Goal —
Reproduce the passage of the article on wage underpayments that begins at the words "EWIN HANNAN" and stops after "corporate Australia’s failings.", with no changes.

Passage provided —
EWIN HANNAN
FEBRUARY 22, 2020
The Australian
Christian Porter, chief law officer in a Coalition government that traditionally is sympathetic to business, is not impressed by employer excuses that large wage underpayments by some of our biggest companies are the fault of the workplace system’s complexity. Following Coles and Target this week joining a conga line of household brands confessing to multi-million-dollar underpayments of employees, the Attorney-General says the government is frustrated and disappointed by corporate Australia’s failings.
“It is endemic and, to me at least, is representative of the fact that large sophisticated organisations who have big tax compliance divisions, big HR divisions, spend enormous amounts of money on PR and social issues, they just have not invested anywhere near enough time, effort and resources in one of the most basic aspects of any business, which is payroll,” he tells Inquirer.

Material supplied —

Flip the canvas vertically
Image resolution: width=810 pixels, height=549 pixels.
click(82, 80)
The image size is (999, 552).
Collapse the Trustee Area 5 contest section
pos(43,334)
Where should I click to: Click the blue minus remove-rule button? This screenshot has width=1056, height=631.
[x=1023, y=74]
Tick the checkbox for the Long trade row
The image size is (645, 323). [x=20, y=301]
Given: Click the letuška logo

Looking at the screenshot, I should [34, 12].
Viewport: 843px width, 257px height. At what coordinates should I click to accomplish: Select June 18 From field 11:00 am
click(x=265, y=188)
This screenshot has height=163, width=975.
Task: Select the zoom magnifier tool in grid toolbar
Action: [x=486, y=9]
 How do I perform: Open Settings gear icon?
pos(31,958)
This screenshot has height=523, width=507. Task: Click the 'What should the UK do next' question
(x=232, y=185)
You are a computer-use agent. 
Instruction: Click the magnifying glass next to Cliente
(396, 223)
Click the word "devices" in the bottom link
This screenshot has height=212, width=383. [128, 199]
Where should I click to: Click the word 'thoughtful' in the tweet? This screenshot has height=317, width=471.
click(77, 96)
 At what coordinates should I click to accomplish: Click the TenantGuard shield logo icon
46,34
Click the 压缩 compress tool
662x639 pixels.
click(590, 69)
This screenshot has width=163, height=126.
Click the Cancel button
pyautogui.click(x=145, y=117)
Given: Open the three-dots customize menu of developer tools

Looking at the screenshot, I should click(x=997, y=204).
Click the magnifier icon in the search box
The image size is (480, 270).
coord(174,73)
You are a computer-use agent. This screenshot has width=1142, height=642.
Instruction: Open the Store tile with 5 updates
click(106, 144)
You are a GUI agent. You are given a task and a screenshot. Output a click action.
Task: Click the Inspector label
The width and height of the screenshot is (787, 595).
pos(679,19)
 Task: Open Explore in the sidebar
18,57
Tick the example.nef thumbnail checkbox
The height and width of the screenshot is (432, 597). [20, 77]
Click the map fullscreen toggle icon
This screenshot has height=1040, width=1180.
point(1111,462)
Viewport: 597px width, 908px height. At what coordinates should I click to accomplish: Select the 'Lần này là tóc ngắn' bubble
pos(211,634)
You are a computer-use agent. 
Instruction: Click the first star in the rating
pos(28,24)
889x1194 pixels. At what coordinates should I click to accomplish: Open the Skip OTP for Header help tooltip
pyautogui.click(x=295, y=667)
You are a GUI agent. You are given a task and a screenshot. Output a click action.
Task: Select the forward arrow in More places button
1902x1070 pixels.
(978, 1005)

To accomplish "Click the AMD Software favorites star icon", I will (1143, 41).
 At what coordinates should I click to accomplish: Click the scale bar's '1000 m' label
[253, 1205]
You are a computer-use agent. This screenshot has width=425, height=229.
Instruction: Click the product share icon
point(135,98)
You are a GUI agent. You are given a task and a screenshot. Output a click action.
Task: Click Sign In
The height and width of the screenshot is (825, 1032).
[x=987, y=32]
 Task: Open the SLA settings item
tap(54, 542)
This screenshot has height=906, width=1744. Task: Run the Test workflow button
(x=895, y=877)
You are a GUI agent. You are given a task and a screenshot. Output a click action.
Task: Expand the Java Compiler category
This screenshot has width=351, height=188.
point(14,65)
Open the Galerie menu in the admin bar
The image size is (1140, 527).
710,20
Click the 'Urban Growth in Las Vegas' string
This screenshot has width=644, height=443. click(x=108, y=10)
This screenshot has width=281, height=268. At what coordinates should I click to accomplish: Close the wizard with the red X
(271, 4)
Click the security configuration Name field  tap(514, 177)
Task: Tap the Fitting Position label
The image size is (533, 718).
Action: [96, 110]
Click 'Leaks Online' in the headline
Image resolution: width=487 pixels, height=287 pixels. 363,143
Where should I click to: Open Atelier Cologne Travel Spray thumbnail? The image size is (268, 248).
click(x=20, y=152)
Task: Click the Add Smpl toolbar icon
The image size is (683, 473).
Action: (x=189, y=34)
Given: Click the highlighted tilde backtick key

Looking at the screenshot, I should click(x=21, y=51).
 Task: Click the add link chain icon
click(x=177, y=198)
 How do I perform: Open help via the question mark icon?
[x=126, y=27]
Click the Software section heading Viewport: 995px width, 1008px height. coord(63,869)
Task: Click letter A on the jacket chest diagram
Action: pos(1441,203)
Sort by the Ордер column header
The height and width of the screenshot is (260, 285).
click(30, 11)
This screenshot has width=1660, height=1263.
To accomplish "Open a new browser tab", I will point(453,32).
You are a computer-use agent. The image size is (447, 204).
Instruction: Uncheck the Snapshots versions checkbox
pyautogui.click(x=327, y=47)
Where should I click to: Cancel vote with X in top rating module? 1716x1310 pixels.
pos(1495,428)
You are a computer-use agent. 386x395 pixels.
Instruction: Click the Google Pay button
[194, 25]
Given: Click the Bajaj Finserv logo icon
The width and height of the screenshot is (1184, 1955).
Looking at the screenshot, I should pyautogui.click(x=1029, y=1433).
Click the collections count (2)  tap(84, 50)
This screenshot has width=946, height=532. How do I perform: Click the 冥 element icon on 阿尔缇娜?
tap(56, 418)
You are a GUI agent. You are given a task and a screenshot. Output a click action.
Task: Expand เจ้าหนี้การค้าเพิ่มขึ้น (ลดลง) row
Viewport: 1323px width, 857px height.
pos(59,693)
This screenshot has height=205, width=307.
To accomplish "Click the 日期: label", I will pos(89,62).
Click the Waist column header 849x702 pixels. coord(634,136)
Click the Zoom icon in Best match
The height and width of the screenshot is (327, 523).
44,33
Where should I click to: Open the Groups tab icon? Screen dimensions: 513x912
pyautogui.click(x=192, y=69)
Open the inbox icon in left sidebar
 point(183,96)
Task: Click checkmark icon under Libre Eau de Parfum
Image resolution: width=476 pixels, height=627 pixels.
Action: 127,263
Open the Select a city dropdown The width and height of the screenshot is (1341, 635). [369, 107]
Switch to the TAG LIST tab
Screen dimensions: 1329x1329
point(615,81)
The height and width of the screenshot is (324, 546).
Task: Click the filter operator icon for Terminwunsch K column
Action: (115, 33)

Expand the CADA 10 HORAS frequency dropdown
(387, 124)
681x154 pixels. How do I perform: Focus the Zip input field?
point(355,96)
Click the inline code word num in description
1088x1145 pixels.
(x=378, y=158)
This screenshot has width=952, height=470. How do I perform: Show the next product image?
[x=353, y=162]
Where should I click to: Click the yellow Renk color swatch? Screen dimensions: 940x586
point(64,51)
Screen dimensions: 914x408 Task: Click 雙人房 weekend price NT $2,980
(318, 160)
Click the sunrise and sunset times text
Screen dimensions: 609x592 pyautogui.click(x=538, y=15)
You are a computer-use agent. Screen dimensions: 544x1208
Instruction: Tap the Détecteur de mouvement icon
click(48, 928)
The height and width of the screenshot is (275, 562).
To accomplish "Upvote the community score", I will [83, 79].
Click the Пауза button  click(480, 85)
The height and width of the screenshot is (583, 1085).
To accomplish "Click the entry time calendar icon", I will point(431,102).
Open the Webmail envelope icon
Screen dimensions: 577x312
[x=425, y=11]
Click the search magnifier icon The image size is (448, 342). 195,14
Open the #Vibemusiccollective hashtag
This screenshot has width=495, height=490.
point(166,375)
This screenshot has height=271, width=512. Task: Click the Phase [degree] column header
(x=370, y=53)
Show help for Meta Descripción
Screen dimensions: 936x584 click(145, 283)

Finished exercise —
EWIN HANNAN
FEBRUARY 22, 2020
The Australian
Christian Porter, chief law officer in a Coalition government that traditionally is sympathetic to business, is not impressed by employer excuses that large wage underpayments by some of our biggest companies are the fault of the workplace system’s complexity. Following Coles and Target this week joining a conga line of household brands confessing to multi-million-dollar underpayments of employees, the Attorney-General says the government is frustrated and disappointed by corporate Australia’s failings.